To apply the Integral Test to the series, we first need to define a continuous, positive, and decreasing function $$f(x)$$ that corresponds to the terms of the series. For the given series $$\sum_{n=1}^{\infty} \frac{2}{3 n+5}$$, the corresponding function is obtained by replacing $$n$$ with $$x$$.

$$f(x) = \frac{2}{3x+5}$$

**step2 Verify Conditions for the Integral Test: Positive**

For the Integral Test to be applicable, the function $$f(x)$$ must be positive for all $$x \geq 1$$. We examine the behavior of $$f(x)$$ for $$x \geq 1$$.

When $$x \geq 1$$, the denominator $$3x+5$$ will always be a positive value ($$3(1)+5 = 8$$, and it increases as $$x$$ increases). The numerator, 2, is also positive. Therefore, the ratio of two positive numbers is always positive.

$$f(x) = \frac{2}{3x+5} > 0 \quad \text{for all} \quad x \geq 1$$

Thus, the function is positive on the interval $$[1, \infty)$$.

**step3 Verify Conditions for the Integral Test: Continuous**

The function $$f(x)$$ must be continuous on the interval $$[1, \infty)$$. A rational function is continuous everywhere its denominator is not zero.

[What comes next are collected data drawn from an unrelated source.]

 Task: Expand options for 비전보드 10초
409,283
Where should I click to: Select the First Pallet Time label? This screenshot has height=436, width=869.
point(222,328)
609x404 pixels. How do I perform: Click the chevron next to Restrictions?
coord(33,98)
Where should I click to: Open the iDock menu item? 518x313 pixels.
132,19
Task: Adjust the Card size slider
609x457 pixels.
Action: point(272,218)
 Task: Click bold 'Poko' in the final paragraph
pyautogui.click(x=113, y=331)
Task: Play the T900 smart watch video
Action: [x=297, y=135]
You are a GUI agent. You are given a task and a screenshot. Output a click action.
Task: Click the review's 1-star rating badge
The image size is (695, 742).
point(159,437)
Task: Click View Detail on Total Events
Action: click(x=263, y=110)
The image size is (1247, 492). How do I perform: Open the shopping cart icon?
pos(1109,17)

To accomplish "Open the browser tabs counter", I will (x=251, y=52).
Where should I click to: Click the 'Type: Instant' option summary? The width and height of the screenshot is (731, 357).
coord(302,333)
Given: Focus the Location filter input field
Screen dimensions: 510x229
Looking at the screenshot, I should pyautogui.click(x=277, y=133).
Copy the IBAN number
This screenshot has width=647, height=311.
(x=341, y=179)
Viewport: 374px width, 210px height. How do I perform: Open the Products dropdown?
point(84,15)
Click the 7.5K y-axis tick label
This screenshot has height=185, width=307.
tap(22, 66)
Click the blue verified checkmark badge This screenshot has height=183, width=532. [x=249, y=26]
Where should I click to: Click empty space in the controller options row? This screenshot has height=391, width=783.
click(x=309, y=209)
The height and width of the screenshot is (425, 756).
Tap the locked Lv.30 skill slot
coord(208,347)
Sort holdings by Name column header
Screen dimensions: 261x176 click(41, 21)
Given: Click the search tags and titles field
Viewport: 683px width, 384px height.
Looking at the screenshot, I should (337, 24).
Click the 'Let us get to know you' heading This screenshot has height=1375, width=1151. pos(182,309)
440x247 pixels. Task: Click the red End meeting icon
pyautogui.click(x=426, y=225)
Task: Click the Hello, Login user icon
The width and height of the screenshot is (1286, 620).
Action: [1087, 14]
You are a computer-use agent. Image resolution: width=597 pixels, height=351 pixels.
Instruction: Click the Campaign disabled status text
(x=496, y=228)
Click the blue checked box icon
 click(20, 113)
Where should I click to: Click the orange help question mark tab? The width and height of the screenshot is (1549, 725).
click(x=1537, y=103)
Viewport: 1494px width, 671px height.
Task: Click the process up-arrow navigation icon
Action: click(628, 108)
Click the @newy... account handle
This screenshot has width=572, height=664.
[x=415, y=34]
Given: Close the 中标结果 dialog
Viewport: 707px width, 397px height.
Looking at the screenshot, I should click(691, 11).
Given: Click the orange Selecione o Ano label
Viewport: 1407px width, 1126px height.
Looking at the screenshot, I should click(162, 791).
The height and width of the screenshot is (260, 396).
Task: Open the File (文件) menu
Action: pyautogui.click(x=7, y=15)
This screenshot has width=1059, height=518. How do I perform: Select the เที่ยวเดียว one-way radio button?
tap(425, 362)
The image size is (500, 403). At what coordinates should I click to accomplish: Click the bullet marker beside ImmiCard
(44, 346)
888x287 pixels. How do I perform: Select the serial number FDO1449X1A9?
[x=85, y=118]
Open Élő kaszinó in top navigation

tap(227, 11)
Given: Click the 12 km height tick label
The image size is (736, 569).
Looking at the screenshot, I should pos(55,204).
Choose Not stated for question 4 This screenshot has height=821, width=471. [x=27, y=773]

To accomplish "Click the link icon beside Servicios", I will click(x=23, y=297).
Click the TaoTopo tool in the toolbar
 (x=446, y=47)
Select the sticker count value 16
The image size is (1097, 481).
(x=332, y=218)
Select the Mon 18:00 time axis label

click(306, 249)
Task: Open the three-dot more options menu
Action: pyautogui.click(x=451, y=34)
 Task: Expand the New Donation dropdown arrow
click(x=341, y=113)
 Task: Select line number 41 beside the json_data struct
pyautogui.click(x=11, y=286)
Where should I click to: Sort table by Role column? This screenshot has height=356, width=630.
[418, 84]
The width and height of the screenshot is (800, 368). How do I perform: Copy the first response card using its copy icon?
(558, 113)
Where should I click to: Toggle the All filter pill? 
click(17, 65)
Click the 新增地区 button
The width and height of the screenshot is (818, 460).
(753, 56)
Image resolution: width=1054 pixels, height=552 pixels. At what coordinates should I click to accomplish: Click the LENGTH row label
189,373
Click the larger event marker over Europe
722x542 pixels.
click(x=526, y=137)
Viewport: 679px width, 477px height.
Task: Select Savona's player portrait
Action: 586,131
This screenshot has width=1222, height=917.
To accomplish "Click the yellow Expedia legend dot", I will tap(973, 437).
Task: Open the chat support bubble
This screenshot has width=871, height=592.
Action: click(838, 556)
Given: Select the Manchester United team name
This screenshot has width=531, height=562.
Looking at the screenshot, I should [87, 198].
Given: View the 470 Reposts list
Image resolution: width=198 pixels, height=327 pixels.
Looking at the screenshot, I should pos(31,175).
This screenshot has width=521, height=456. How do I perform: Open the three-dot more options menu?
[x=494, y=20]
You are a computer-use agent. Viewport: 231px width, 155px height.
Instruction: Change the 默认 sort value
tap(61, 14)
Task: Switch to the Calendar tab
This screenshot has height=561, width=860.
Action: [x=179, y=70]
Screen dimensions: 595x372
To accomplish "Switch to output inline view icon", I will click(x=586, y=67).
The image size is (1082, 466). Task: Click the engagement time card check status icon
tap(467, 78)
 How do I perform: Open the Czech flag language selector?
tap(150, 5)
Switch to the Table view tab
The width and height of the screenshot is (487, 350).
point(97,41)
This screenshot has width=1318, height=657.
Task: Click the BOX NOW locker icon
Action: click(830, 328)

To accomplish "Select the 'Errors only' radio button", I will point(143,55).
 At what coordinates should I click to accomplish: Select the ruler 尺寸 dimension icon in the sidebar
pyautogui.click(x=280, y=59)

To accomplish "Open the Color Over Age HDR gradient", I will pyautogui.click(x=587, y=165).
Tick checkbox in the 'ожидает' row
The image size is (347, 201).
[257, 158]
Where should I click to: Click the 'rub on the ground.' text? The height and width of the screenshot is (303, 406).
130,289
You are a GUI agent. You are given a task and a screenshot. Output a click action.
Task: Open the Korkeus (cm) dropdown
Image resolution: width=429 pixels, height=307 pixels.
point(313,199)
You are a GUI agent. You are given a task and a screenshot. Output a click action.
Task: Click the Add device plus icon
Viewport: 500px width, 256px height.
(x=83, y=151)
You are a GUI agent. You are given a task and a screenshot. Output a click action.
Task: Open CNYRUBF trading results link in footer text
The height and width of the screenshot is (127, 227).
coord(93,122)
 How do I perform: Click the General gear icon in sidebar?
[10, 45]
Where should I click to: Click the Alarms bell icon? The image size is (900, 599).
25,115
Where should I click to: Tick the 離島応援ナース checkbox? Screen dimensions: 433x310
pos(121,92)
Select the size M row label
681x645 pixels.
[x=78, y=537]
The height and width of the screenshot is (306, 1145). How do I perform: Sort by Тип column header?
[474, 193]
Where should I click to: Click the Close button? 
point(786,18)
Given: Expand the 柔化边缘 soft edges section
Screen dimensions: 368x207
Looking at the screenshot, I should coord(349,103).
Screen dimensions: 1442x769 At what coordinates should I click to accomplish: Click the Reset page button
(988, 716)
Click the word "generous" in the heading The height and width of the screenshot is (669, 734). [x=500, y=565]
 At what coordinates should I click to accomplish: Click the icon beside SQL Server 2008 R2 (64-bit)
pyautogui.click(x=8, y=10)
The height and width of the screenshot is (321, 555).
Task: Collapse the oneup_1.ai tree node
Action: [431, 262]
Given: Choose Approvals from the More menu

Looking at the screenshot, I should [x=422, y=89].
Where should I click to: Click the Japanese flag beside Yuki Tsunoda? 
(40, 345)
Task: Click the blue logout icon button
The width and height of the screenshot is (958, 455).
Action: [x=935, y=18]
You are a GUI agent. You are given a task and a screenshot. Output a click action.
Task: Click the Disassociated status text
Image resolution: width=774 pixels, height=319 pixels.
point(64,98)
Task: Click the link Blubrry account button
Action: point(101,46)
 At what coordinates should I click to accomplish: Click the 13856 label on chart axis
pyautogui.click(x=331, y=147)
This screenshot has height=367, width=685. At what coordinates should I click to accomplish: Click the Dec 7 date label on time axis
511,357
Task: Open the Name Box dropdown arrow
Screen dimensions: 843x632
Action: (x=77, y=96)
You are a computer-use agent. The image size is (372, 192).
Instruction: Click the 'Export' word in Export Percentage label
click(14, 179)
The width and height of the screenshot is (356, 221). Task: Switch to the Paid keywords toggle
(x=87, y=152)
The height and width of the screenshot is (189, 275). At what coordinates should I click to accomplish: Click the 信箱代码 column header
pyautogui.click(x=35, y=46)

We check the denominator of $$f(x)$$.

The denominator is $$3x+5$$. This expression equals zero when $$3x = -5$$, which means $$x = -\frac{5}{3}$$. Since $$-\frac{5}{3}$$ is not in the interval $$[1, \infty)$$, the function is continuous for all $$x \geq 1$$.

$$3x+5 \neq 0 \quad \text{for all} \quad x \geq 1$$

Thus, the function is continuous on the interval $$[1, \infty)$$.

**step4 Verify Conditions for the Integral Test: Decreasing**

The function $$f(x)$$ must be decreasing for all $$x \geq 1$$. To verify this, we can analyze the derivative of the function. If the derivative is negative on the interval, the function is decreasing.

First, find the derivative of $$f(x)$$.

$$f'(x) = \frac{d}{dx} \left( \frac{2}{3x+5} \right)$$

Using the chain rule or quotient rule, the derivative is calculated as:

$$f'(x) = \frac{-2 \cdot 3}{(3x+5)^2} = \frac{-6}{(3x+5)^2}$$

For $$x \geq 1$$, the term $$(3x+5)^2$$ is always positive. Since the numerator is -6 (a negative number), the entire fraction $$f'(x)$$ will always be negative for $$x \geq 1$$.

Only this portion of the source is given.